SELECTED EXCERPT
==========

Reactance
Category: Social
Reactance is the urge to do the opposite of what you are told, because a rule or push feels like a threat to your freedom.
How it works
You carry a private list of behaviors you believe are yours to choose. When someone threatens or removes one of those freedoms, whether by a rule, a hard sell, or a smug "you have to," you feel a spike of anger plus a stream of counterarguments, and Dillard and Shen showed these two are so intertwined they are basically one reaction. That arousal is aversive, and the cheapest way to kill it is to reassert the freedom, which usually means doing the very thing you were pushed away from, or wanting it more. Reactance scales with how important the freedom is, how total the threat is, and how illegitimate the source feels, so a heavy-handed order from someone with no standing detonates it fastest. The nasty twist is that it is not really about the object at all: the toy, the policy, the product only becomes attractive because it got fenced off, which is why persuasion that pushes too hard produces the exact opposite of what it wanted (the "boomerang effect").

==========

INFORMATION GIVEN
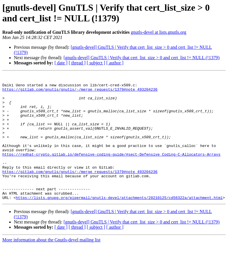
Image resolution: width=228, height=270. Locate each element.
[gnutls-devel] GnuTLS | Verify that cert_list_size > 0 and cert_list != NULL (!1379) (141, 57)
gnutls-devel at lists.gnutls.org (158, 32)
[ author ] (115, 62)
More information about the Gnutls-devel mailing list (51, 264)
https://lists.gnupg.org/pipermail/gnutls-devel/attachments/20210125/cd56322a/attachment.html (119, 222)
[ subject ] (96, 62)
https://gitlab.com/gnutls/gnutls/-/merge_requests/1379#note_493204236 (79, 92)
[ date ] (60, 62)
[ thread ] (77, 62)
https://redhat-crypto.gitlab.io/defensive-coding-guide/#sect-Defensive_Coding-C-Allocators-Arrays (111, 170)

==========

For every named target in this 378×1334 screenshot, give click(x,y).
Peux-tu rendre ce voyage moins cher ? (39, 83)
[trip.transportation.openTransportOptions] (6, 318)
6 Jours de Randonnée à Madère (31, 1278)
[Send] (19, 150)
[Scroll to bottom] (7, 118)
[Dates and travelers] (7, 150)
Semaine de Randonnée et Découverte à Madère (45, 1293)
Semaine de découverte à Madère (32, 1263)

==========

EXERCISE SET
1 - According to the reactance text, which three things determine how strongly reactance is felt?
2 - Continue the reactance text from its final sentence.
The records were taken from a different source than the reactance text.

WRITTEN ANSWERS
1 - How important the freedom is, how total the threat is, and how illegitimate the source feels.

2 -
Where you'll see it
- **Streisand effect (2003):** Barbra Streisand sued to remove a single aerial photo of her Malibu home from an obscure coastal-erosion archive. Before the suit, the photo had been downloaded 6 times (two by her lawyers). After the lawsuit made news, more than 420,000 people went to look. Trying to suppress it is what made it worth seeing.
- **Reverse psychology on toddlers:** In Sharon Brehm and Marsha Weinraub's 1977 study, two-year-old boys blocked from a toy by a tall barrier consistently went for the blocked toy over an identical one sitting in the open. The barrier, not the toy, created the desire. Parents rediscover this every time "don't touch the outlet" turns the outlet into the most interesting object in the house.
- **Anti-smoking and anti-drug campaigns that backfire:** High-threat, controlling messages ("You MUST quit") reliably produce boomerang effects, where the targeted teens report stronger intentions to smoke or use. The National Youth Anti-Drug Media Campaign is the classic case: more exposure to the ads predicted more pro-drug belief. The finger-wagging tone reads as a freedom grab, so the audience defends the behavior to defend their autonomy.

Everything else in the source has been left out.